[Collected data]
* * * *

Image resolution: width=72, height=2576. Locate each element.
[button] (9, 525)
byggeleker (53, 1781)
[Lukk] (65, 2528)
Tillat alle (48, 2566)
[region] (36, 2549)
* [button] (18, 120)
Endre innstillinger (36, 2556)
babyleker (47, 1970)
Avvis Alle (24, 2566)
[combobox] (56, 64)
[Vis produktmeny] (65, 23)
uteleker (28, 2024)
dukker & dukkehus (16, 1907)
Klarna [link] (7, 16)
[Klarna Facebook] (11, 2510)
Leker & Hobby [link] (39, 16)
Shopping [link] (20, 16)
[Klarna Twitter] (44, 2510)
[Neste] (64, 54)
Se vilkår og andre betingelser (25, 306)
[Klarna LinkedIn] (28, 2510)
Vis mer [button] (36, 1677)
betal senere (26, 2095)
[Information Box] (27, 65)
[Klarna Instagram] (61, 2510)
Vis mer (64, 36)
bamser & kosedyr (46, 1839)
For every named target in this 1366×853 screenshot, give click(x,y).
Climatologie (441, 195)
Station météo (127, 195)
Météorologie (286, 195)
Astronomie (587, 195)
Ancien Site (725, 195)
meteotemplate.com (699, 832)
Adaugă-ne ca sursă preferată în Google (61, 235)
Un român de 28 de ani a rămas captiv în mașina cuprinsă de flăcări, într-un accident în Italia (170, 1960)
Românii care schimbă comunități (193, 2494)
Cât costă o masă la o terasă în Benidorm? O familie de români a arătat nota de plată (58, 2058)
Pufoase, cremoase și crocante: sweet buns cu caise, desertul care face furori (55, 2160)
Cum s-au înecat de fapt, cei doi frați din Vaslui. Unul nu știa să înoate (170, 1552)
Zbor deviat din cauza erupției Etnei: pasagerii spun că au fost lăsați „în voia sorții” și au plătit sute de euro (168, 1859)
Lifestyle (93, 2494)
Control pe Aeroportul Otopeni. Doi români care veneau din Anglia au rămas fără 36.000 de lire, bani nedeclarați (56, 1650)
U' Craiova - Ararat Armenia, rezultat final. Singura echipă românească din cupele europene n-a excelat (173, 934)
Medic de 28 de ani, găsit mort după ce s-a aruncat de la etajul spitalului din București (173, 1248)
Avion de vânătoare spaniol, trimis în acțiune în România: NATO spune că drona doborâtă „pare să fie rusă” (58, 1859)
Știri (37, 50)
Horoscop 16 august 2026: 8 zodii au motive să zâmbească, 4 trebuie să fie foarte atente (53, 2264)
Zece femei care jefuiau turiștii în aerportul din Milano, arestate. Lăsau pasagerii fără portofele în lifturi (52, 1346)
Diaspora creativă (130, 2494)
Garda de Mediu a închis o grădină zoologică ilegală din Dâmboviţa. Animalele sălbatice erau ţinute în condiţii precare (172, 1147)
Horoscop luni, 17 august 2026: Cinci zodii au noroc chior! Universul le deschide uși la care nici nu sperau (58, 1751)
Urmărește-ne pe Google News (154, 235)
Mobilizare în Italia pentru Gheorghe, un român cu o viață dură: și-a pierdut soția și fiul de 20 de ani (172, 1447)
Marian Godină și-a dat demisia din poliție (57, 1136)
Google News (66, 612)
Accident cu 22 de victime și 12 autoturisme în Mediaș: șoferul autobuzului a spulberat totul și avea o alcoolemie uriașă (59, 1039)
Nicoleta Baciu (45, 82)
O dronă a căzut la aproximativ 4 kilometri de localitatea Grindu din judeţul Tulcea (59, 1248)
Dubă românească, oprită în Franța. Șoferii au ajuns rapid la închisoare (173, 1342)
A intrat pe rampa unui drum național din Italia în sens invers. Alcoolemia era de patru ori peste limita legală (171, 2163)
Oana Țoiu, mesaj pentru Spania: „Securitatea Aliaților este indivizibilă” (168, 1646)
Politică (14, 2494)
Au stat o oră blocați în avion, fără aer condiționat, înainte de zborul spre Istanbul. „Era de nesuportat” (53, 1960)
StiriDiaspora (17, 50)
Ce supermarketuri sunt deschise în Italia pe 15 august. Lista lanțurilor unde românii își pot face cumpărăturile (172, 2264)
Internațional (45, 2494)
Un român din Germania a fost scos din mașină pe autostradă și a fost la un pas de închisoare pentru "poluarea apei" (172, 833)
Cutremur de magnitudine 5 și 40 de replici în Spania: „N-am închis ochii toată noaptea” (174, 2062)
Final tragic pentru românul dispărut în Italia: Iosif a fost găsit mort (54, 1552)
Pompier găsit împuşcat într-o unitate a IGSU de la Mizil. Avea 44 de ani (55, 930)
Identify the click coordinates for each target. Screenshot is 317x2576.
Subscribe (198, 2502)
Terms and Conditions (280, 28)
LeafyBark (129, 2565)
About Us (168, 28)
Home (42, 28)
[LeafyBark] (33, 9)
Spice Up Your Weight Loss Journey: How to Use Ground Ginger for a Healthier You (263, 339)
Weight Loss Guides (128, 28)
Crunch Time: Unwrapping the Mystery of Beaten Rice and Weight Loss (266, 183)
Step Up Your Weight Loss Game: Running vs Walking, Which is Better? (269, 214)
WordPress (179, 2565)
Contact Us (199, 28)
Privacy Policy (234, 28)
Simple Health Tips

* * * *

| YOUR TASK |
Up to and including the line with "Leker & Hobby [link] (39, 16)", repeat the entries exactly, beginning at their first line.

| EXERCISE SOLUTION |
Image resolution: width=72, height=2576. Locate each element.
[button] (9, 525)
byggeleker (53, 1781)
[Lukk] (65, 2528)
Tillat alle (48, 2566)
[region] (36, 2549)
* [button] (18, 120)
Endre innstillinger (36, 2556)
babyleker (47, 1970)
Avvis Alle (24, 2566)
[combobox] (56, 64)
[Vis produktmeny] (65, 23)
uteleker (28, 2024)
dukker & dukkehus (16, 1907)
Klarna [link] (7, 16)
[Klarna Facebook] (11, 2510)
Leker & Hobby [link] (39, 16)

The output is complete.